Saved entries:
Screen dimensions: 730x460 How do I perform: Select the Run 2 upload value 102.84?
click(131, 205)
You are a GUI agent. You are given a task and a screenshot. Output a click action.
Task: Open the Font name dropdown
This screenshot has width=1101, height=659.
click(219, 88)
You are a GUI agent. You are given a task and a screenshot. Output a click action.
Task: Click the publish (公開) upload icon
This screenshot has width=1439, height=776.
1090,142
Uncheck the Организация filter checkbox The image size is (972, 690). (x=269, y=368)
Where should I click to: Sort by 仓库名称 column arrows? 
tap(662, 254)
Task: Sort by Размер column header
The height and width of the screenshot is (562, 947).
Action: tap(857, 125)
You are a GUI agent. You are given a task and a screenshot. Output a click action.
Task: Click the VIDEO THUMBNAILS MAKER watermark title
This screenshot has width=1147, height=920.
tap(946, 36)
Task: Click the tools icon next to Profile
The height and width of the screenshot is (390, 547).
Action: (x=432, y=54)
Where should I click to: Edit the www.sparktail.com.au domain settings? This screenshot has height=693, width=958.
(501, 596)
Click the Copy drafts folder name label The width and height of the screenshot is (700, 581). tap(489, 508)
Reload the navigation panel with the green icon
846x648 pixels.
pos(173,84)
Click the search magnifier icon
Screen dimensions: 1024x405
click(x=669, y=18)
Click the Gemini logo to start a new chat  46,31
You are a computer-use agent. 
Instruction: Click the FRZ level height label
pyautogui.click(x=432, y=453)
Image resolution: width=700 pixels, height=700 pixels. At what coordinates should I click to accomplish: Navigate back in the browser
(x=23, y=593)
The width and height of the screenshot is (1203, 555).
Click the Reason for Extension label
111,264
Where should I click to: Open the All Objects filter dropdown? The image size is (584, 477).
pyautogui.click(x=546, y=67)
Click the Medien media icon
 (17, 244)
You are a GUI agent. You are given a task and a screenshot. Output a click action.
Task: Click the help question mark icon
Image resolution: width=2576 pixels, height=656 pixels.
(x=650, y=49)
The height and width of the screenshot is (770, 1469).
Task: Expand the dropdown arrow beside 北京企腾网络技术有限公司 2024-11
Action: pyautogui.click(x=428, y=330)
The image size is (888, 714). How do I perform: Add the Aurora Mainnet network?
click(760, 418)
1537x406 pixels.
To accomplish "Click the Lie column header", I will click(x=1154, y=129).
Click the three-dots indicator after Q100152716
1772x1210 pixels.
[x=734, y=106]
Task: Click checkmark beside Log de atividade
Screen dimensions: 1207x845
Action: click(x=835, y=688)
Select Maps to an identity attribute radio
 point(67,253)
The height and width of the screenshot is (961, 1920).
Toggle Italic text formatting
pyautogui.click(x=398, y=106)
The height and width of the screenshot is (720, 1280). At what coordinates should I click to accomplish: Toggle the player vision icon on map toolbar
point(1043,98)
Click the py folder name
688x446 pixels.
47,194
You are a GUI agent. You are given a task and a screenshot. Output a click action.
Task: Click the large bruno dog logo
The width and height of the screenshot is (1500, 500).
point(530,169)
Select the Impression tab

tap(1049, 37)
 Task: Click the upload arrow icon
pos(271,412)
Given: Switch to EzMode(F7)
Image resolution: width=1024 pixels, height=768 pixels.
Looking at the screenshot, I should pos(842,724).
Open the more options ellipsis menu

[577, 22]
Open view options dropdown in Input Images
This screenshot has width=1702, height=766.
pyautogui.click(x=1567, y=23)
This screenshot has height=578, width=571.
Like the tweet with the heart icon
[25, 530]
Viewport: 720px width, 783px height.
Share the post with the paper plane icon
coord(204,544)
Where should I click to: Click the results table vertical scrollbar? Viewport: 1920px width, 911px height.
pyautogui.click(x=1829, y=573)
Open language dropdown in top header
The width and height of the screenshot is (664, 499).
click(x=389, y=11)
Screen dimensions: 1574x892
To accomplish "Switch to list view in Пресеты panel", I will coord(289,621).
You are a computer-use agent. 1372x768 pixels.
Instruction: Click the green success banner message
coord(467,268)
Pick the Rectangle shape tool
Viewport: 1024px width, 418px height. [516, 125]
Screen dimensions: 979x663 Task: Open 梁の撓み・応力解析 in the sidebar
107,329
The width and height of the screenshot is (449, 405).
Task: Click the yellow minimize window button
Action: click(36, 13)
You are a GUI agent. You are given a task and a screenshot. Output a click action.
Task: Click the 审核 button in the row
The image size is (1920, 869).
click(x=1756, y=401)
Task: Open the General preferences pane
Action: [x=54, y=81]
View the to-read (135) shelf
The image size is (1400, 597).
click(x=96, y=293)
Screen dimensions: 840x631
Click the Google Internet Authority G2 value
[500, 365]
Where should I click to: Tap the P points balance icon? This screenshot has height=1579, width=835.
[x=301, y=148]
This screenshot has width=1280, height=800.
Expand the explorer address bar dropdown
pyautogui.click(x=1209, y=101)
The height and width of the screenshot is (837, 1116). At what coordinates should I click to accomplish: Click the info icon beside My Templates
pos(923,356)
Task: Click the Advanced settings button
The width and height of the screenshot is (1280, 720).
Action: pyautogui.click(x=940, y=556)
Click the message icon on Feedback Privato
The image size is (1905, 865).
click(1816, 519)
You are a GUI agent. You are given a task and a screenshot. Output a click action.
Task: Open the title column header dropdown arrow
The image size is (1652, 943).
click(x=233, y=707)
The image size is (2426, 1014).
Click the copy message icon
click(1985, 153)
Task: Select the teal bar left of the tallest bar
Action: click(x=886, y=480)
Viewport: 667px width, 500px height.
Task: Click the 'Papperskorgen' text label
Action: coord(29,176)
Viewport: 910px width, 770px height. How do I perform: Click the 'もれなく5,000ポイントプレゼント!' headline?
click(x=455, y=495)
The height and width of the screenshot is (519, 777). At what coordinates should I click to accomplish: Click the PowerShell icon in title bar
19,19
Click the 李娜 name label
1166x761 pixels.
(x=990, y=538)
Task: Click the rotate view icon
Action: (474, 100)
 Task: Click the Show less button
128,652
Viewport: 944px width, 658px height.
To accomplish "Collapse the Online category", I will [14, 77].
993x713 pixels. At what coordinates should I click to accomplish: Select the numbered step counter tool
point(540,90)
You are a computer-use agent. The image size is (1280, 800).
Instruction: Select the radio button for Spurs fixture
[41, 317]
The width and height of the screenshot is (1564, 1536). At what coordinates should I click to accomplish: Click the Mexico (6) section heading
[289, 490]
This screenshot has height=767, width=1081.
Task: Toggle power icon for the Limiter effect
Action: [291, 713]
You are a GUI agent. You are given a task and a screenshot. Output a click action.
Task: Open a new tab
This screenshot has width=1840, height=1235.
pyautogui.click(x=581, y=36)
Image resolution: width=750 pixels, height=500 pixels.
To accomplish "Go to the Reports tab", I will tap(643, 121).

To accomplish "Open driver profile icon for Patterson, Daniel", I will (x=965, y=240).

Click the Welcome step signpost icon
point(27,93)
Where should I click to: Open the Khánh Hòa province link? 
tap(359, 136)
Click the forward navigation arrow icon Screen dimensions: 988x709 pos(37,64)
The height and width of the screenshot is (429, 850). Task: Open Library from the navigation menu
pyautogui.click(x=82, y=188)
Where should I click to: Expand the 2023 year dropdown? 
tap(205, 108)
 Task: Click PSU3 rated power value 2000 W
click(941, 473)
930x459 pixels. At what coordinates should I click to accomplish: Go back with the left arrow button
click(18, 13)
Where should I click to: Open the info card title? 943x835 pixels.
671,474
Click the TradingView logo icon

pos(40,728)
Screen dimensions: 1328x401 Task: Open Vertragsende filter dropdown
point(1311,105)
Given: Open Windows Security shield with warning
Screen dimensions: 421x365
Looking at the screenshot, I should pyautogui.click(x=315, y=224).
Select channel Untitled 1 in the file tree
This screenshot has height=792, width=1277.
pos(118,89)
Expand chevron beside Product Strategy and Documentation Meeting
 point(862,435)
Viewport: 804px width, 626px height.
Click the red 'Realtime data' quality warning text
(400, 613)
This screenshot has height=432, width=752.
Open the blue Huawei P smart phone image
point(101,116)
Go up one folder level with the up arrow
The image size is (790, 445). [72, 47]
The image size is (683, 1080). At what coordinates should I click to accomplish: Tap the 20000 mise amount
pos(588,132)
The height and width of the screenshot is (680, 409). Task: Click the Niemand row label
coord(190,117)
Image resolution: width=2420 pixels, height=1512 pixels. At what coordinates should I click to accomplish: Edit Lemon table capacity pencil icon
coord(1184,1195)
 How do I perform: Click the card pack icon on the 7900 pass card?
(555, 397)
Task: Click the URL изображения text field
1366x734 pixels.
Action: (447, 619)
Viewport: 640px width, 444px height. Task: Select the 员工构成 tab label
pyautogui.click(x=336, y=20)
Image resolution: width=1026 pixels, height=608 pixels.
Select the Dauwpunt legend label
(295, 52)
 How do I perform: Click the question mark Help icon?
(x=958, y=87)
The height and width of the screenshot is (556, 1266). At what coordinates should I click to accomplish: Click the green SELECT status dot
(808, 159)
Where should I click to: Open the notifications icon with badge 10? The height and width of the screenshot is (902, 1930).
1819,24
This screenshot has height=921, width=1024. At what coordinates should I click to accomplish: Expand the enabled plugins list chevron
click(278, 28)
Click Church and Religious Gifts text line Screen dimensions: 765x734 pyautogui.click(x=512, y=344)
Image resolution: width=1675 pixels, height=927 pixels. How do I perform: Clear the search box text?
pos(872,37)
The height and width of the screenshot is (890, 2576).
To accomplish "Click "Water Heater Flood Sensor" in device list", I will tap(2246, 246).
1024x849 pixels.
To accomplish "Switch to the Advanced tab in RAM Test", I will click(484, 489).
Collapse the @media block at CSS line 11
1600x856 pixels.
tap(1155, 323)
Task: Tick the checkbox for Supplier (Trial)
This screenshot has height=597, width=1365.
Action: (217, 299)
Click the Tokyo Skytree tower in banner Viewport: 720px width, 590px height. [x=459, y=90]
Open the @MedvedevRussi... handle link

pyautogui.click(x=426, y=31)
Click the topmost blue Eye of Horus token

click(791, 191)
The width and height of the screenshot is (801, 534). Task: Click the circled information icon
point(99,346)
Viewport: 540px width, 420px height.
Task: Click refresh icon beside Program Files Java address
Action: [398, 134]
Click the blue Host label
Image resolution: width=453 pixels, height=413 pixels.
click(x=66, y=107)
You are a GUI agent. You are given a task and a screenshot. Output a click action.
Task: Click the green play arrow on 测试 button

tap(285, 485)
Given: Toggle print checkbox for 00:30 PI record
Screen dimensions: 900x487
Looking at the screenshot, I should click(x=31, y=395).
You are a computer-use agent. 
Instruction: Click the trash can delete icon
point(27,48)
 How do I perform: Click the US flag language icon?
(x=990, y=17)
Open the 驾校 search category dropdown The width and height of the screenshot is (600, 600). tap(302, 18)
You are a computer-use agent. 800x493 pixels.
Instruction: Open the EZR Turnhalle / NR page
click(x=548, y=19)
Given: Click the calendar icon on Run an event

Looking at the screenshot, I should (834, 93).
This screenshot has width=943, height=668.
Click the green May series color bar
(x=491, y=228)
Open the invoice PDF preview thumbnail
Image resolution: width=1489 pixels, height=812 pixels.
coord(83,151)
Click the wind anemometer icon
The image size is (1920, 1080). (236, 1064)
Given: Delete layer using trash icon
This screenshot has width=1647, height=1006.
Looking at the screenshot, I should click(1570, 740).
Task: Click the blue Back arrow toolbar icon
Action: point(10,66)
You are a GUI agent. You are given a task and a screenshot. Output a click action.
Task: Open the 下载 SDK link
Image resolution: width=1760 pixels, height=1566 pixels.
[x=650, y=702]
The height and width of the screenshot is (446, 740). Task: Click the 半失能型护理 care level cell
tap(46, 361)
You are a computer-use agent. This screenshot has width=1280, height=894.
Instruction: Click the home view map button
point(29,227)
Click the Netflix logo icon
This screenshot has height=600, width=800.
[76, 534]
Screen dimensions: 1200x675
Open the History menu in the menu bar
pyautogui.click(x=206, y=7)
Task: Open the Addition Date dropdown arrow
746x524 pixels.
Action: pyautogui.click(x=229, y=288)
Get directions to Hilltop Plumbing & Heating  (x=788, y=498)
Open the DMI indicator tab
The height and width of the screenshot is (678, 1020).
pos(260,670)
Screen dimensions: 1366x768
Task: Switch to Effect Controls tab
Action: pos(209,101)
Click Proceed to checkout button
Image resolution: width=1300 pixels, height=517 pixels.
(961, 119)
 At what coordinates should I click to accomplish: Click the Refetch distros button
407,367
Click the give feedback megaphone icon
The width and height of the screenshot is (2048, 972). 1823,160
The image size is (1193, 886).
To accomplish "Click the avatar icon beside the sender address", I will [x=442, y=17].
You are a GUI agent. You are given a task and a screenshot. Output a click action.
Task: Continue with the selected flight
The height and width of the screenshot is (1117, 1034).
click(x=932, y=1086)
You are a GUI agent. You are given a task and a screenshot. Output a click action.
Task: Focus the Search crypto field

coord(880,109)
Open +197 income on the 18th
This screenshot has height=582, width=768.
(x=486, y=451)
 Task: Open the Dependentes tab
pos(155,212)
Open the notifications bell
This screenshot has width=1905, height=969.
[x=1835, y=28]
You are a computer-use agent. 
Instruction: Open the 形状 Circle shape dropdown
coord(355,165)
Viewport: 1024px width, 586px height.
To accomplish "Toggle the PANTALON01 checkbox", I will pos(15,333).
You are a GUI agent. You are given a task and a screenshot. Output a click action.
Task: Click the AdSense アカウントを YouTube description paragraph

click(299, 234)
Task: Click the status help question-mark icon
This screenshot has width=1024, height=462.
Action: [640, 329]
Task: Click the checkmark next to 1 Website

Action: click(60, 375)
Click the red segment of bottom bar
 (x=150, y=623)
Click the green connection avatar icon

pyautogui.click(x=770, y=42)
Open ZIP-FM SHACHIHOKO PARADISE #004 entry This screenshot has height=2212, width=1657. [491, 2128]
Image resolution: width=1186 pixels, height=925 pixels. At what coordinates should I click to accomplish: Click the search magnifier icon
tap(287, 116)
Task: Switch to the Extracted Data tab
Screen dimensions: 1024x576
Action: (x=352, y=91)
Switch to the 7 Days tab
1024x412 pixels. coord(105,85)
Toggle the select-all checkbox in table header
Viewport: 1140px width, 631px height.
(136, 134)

**TASK BRIEF:**
Pull every line containing the string "Advanced" out of the data above and copy it.

**THE COMPLETED TASK:**
Task: Click the Advanced settings button
To accomplish "Switch to the Advanced tab in RAM Test", I will click(484, 489).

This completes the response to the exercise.